Anatomy of a Self-Defense Trial Part 4

Anatomy of a Self-Defense Trial Part 4

The Defense’s Case

As the trial of Michel Drejka played out in a crowded Florida courtroom, it also streamed live on That’s where Don West, National Trial Counsel for CCW Safe, watched much of the proceedings. That’s where I watched too, and we called and texted each other throughout, commenting and criticizing. We agreed that, for those who have never seen a trial from beginning to end, the Drejka case provided a fine example, offering an opportunity to explore the phases of trial for the benefit of those who might not be familiar with the process. You might know this case as the parking lot shooter case, where Michael Drejka shot Markis McGlockton after McGlockton violently shoved him to the ground to end a heated verbal argument over a disabled parking spot.

Over the last three weeks, we’ve discussed pre-trial hearings, jury selection, opening statements and the presentation of the prosecution’s case. This week, it’s time to talk about the defense’s presentation.

It’s important to understand that in a criminal trial, the defense has no obligation to present a case. The prosecution must prove beyond a reasonable doubt that the accused’s use of force was not justified in self-defense. If the defense feels confident that the state failed to meet that burden, they can simply rest without making a presentation. This is relatively uncommon in criminal defense cases, but certainly not unheard of.

It is quite common, however, for the defense case to be shorter than the prosecution’s case. In the Michael Drejka trial, the prosecutors offered a little more than a day and a half’s worth of testimony while the defense presented for just over half a day. The length of the defense’s case, however, doesn’t necessarily reflect on the strength of the defense; longer is not necessarily better. Remember, the burden is on the prosecution. If they didn’t do a good job, it may not take the defense much effort to convince a jury that the prosecution failed to meet their burden. 

Moreover, defense lawyers do much of the heavy lifting during cross examination of the prosecution’s witnesses. If they’ve done a good job during that phase of trial, there might not be much work left during the defense’s case-in-chief. Don West says, “I’ve been involved in cases where we had 30 or 40 potential witnesses that we could call, and for reasons that were developed during the trial, we pared that down to half a dozen.”

In the Drejka case, the defense presented only four witnesses. One was Dr. Daniel Buffington, offered as an expert who refuted the state’s witness who spoke about the effects of the drug MDMA in McGlockton’s system. One was a forensic psychologist meant to explain how people’s perceptions change when they are attacked, and two were use of force experts asked to explain some of the terminology that Drejka used in his police interview, such as the 21-foot-rule and “force multiplier.” Most notable is who was not called to testify during the defense’s case: Michael Drejka himself.

**********

SET TASK A: In the self-defense trial article, how many witnesses did the defense present in the Drejka case?
The entries below are unrelated to the self-defense trial article.

AVAILABLE RECORDS:
**********

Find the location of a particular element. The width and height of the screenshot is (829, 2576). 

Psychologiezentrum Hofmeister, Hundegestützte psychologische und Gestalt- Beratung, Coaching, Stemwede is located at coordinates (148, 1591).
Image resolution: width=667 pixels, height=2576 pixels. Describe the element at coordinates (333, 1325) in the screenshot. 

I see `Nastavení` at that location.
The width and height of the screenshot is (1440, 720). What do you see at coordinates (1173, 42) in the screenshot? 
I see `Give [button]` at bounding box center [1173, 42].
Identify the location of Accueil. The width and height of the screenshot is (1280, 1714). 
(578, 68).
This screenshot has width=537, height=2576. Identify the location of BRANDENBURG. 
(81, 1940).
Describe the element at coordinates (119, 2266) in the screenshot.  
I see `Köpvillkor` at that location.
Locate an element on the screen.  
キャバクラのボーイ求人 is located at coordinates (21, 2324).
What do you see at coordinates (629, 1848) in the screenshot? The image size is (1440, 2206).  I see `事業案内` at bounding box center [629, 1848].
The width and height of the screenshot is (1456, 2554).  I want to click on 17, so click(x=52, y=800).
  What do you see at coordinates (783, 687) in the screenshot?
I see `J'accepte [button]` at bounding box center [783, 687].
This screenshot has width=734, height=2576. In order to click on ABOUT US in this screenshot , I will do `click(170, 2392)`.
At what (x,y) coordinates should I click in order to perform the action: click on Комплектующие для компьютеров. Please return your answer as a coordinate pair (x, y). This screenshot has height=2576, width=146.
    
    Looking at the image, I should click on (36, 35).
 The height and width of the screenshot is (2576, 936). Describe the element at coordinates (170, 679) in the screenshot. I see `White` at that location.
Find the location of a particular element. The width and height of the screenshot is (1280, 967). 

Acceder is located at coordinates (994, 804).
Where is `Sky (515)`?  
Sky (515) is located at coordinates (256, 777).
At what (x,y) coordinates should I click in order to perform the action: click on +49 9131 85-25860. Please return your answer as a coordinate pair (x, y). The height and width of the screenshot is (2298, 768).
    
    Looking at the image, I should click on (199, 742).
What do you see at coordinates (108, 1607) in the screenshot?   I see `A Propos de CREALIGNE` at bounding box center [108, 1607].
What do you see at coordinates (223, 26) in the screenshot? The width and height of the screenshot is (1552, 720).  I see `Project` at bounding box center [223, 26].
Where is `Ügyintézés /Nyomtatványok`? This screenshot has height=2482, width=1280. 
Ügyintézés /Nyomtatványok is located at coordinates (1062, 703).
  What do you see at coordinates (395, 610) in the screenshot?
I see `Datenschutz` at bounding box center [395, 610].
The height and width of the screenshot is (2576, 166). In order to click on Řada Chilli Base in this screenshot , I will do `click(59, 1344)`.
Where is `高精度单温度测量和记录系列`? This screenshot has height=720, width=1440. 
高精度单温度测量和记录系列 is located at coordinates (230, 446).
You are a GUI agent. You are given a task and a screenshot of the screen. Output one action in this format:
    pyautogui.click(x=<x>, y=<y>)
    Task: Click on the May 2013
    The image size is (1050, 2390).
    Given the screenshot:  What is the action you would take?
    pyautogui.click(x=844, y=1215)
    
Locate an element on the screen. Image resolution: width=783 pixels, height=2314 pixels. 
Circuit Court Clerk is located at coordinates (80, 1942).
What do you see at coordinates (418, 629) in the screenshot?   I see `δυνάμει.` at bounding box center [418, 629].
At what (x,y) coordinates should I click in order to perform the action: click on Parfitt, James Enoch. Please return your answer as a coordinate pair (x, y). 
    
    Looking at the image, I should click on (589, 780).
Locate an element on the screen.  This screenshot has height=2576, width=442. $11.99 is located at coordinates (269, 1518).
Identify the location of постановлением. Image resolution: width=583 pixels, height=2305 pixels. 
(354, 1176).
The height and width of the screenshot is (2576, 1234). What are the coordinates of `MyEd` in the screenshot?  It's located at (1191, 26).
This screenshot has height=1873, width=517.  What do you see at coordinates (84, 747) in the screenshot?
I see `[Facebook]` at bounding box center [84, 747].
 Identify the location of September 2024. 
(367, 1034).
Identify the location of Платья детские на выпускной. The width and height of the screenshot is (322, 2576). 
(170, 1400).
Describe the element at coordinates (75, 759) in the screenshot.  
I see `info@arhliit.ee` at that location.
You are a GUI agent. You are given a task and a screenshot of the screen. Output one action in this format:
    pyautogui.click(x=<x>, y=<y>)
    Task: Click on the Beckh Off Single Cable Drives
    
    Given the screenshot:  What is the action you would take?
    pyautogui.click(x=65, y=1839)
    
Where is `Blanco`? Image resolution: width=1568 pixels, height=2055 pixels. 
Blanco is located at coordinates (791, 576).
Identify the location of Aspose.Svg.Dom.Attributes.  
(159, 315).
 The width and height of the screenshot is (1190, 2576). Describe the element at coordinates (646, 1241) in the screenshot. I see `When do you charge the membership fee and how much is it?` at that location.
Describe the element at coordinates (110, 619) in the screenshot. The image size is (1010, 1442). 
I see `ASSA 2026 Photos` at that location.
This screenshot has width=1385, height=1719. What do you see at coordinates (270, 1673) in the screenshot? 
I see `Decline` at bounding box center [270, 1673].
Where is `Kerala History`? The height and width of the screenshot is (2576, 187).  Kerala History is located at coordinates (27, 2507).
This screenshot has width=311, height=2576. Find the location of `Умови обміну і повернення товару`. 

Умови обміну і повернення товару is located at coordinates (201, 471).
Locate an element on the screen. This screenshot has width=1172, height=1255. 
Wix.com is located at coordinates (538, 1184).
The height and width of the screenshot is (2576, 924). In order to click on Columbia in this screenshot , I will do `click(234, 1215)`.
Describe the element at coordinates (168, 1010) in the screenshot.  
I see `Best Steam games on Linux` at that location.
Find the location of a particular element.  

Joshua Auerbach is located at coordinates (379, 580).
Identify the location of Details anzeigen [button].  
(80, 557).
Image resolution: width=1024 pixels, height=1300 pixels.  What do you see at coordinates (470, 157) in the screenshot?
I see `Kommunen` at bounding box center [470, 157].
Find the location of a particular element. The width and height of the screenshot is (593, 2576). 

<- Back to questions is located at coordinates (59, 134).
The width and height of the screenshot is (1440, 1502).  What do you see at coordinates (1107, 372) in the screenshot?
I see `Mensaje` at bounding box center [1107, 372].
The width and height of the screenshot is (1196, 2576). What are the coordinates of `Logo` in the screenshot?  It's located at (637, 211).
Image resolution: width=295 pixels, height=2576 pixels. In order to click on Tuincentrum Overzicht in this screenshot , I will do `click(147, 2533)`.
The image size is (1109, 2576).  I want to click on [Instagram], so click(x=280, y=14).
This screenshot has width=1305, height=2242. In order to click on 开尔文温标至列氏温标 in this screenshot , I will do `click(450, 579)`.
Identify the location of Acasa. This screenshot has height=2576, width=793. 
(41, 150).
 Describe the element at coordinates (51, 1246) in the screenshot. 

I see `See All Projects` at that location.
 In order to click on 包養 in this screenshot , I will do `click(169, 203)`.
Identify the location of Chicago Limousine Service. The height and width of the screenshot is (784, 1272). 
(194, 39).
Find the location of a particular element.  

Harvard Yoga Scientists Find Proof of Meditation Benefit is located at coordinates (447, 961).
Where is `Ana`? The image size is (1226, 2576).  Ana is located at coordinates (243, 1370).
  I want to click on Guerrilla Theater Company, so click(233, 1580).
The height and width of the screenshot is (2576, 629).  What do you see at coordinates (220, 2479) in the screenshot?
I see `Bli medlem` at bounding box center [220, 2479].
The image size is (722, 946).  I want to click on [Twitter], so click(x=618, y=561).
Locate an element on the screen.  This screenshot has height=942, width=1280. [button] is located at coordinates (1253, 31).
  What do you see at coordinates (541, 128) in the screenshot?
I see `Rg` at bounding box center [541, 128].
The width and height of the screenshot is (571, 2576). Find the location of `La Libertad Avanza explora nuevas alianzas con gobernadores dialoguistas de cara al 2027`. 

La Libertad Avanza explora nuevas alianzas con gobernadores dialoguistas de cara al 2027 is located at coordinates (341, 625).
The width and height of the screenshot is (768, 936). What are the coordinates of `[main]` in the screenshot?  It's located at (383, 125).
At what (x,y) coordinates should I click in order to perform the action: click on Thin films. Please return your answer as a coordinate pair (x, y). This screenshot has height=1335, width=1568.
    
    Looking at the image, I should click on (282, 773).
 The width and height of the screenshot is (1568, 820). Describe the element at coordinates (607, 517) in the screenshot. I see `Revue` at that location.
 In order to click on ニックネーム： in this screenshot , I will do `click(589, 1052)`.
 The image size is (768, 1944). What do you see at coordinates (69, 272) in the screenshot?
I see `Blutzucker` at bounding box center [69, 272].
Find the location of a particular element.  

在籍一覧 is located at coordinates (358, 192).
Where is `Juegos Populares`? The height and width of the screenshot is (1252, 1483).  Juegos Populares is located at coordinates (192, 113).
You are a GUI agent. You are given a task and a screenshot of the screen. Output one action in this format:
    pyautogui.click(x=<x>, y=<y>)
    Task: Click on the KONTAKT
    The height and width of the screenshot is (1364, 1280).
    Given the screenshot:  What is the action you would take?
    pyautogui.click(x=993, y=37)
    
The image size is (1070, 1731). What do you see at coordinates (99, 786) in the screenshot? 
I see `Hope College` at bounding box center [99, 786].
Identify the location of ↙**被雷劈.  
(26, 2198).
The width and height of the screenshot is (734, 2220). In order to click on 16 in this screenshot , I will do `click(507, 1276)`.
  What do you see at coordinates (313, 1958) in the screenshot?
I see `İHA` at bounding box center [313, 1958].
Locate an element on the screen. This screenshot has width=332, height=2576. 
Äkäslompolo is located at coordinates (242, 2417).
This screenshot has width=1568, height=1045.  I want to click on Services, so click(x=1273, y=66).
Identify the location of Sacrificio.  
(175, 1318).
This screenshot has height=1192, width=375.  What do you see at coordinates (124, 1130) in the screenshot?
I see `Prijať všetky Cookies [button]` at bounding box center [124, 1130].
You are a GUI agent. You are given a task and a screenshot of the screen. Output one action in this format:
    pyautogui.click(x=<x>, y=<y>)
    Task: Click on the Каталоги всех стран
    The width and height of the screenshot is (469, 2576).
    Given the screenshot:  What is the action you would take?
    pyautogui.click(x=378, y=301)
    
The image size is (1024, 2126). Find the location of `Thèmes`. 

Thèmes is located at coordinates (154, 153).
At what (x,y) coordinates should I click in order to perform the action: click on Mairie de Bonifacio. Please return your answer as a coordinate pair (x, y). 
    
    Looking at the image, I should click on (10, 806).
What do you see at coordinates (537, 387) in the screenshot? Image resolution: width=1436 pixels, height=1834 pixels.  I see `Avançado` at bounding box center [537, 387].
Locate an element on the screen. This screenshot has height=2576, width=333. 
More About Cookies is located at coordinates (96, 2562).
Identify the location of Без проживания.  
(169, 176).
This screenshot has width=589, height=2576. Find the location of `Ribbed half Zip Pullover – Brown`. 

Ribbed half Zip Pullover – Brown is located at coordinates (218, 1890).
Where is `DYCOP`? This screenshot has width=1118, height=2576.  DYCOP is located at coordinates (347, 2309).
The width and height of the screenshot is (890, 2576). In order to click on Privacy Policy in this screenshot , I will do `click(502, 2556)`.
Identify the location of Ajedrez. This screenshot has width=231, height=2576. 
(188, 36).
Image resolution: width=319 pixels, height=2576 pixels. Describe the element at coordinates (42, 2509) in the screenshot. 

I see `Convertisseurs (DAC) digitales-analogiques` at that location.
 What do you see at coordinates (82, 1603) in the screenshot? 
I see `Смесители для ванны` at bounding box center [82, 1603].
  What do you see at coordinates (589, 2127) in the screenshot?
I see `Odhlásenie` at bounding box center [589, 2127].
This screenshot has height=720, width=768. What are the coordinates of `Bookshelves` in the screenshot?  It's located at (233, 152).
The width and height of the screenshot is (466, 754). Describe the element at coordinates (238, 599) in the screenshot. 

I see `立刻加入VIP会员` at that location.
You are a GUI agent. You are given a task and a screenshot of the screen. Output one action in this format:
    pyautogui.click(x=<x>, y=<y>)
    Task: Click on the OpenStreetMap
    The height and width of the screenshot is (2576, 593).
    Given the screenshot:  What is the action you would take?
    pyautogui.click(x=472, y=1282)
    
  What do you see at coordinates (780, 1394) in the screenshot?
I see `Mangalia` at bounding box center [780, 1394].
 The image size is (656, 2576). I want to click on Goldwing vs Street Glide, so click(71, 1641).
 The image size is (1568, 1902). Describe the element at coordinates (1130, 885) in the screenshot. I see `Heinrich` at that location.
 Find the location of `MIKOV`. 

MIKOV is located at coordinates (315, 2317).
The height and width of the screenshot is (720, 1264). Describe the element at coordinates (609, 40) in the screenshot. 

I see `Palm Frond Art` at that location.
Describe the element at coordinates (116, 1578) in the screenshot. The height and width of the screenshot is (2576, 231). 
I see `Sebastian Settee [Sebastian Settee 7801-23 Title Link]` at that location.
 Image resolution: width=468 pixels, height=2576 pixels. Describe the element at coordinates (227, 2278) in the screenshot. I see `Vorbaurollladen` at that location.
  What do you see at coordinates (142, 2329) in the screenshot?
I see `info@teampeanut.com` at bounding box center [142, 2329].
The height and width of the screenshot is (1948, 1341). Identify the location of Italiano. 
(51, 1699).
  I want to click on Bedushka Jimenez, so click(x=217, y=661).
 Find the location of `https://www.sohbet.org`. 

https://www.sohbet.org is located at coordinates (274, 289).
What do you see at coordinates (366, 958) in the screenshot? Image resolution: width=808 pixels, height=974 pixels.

**********

SET TASK B: Write out the entries word for word, from the start of the entries up to and including the line with "center [1173, 42].".

FINAL RESULT A: Four.

FINAL RESULT B:
Find the location of a particular element. The width and height of the screenshot is (829, 2576). 

Psychologiezentrum Hofmeister, Hundegestützte psychologische und Gestalt- Beratung, Coaching, Stemwede is located at coordinates (148, 1591).
Image resolution: width=667 pixels, height=2576 pixels. Describe the element at coordinates (333, 1325) in the screenshot. 

I see `Nastavení` at that location.
The width and height of the screenshot is (1440, 720). What do you see at coordinates (1173, 42) in the screenshot? 
I see `Give [button]` at bounding box center [1173, 42].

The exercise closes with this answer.